Start Selection

Science, Fiction, Life

Worldbuilding in GIMP

It’s no secret that I like to write (hence this blog), but what you may not know is that I have a long-standing interest in writing fiction. Note that this is different from actually writing fiction: I rarely do so, for a variety of reasons that really deserve their own post. But several years ago I did manage to successfully participate in National Novel Writing Month (NaNoWriMo), churning out 50,000 or so words of rather awful fiction. One of the key steps in preparation for NaNoWriMo that year was doing some basic worldbuilding.

I have a really hard time writing a story if I don’t know the lay of the land…literally. If my characters have to venture off into an undefined world, then I don’t know what their options and limitations are and so I am paralyzed with indecision. A map provides the framework on which the events of the story can play out, and I find that the constraints that it provides are crucial for understanding everything from the placement of cities to the boundaries of nations to the history of empires. So much is influenced by geography that without it I’m lost.

End Selection
Start Entries provided

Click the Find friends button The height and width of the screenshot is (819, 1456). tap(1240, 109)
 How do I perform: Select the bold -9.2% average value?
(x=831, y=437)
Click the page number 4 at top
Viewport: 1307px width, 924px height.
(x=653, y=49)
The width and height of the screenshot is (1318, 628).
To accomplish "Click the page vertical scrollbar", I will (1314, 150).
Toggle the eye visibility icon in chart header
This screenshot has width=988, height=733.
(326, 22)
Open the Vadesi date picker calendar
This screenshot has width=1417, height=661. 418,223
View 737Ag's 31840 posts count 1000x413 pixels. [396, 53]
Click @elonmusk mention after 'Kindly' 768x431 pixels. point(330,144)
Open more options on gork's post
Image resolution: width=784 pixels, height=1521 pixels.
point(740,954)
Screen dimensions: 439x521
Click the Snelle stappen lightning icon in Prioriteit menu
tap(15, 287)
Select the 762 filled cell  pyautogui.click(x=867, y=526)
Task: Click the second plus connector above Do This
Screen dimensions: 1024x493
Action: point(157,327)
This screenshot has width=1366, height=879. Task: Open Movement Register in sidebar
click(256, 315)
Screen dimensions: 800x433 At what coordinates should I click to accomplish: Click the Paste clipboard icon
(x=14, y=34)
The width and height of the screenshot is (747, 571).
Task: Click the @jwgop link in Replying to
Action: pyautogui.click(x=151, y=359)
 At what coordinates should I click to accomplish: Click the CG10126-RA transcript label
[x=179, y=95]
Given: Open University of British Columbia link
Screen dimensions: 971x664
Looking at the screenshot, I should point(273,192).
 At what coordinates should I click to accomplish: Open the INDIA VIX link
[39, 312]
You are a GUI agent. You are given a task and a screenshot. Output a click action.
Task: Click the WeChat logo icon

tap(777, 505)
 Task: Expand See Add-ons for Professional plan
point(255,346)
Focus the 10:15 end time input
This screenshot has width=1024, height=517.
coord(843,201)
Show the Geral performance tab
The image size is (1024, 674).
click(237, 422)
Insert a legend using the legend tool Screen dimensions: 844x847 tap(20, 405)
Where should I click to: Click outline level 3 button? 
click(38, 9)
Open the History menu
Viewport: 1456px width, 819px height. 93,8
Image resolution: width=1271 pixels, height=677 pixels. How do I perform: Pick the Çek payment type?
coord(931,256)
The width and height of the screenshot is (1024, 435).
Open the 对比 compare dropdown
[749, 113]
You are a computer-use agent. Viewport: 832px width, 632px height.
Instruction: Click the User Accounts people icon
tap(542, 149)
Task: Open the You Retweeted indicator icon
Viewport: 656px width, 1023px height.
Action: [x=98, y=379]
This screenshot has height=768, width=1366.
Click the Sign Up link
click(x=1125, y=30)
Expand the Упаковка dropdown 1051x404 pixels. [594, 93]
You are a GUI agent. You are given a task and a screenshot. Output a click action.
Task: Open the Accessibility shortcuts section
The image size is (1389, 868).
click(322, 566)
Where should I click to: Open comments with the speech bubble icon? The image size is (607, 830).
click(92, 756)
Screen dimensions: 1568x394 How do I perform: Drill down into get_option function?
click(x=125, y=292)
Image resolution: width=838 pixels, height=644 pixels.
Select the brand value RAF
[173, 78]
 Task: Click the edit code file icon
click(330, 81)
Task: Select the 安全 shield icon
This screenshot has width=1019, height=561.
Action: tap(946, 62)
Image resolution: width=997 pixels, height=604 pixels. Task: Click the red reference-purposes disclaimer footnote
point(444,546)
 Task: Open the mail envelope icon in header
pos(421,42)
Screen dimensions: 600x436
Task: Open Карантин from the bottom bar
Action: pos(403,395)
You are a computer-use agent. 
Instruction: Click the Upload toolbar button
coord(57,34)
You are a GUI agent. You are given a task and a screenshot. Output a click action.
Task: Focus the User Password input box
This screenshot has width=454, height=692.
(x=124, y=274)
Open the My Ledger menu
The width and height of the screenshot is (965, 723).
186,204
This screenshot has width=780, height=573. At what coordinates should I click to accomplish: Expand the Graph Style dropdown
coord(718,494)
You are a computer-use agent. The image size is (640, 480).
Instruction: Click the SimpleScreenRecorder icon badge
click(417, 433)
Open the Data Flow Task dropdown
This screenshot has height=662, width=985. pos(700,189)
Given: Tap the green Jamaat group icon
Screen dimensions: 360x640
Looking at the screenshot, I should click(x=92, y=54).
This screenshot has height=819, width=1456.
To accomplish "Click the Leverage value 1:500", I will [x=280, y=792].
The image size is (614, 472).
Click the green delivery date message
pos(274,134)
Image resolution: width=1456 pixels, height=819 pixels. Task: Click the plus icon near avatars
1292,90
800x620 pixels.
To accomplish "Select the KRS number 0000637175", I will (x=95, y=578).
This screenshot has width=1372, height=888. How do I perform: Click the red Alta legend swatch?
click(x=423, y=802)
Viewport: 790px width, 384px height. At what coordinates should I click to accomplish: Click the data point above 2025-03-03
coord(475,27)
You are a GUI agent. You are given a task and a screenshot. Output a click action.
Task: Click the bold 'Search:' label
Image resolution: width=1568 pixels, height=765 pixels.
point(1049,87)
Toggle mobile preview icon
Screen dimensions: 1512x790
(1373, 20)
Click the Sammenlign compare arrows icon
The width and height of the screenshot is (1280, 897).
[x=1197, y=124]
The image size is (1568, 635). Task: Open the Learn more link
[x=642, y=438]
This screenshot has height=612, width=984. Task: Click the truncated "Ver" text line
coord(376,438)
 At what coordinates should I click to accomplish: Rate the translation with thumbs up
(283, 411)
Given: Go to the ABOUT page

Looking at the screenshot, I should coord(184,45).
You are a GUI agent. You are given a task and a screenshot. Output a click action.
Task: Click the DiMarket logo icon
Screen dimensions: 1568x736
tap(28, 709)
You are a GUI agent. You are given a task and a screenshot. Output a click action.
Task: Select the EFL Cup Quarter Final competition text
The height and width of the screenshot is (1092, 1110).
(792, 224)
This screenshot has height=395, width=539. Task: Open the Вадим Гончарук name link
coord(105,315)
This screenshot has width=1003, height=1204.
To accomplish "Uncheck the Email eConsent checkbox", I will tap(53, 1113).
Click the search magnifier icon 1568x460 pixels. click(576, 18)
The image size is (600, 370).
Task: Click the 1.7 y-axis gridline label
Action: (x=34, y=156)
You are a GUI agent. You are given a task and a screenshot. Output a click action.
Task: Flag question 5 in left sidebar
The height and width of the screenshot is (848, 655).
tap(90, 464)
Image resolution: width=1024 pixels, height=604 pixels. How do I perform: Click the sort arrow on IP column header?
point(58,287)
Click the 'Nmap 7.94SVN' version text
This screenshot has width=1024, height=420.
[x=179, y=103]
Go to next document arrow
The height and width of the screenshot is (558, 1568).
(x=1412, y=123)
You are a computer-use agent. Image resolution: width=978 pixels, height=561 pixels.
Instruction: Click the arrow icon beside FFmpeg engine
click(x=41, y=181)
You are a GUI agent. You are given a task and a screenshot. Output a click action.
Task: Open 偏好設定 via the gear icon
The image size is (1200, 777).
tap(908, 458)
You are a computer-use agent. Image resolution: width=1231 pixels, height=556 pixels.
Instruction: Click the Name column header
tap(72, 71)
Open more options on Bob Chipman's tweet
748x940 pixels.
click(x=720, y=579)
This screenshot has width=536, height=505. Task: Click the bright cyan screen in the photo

End Entries provided

## Exercises to complete
**A.** Print the passage of the worldbuilding post starting with "It’s no secret" and going on through "some basic worldbuilding.".
**B.** According to the worldbuilding post, why does the writer need a map before writing a story? Answer in one to three sentences.
**C.** Can you pick up the blog post about worldbuilding in GIMP after its last sentence and keep writing it?

## Responses
**A.**
It’s no secret that I like to write (hence this blog), but what you may not know is that I have a long-standing interest in writing fiction. Note that this is different from actually writing fiction: I rarely do so, for a variety of reasons that really deserve their own post. But several years ago I did manage to successfully participate in National Novel Writing Month (NaNoWriMo), churning out 50,000 or so words of rather awful fiction. One of the key steps in preparation for NaNoWriMo that year was doing some basic worldbuilding.

**B.** Without a defined world, the writer doesn't know what the characters' options and limitations are and is paralyzed with indecision. A map gives the story's events a framework. Its constraints are crucial for understanding the placement of cities, the boundaries of nations, and the history of empires.

**C.**
I am trying to get back into fiction writing: I have had the nebulous idea for a novel rattling around in my head for years but to really write it, I needed a world. For my NaNoWriMo map, I used the program AutoRealm which had some nice capabilities, but didn’t make very attractive maps. So for this new worldbuilding effort, I decided to use a proper image editor: GIMP.

GIMP is an open-source program similar to Photoshop. I use it all the time for work to make figures, so I know my way around it, but I haven’t used it much to just draw. And to be honest, I didn’t want to just draw continents because it’s actually quite difficult to draw natural looking coastlines. I needed something more random.

After searching online, I found an excellent site called the “Cartographer’s Guild”, where lots of worldbuilding enthusiasts share their tips and tricks in very helpful tutorials. I won’t duplicate all of that effort here, but I will point to their helpful collection of tutorials. In particular, I found the one entitled “Using GIMP to create an artistic regional map” very helpful.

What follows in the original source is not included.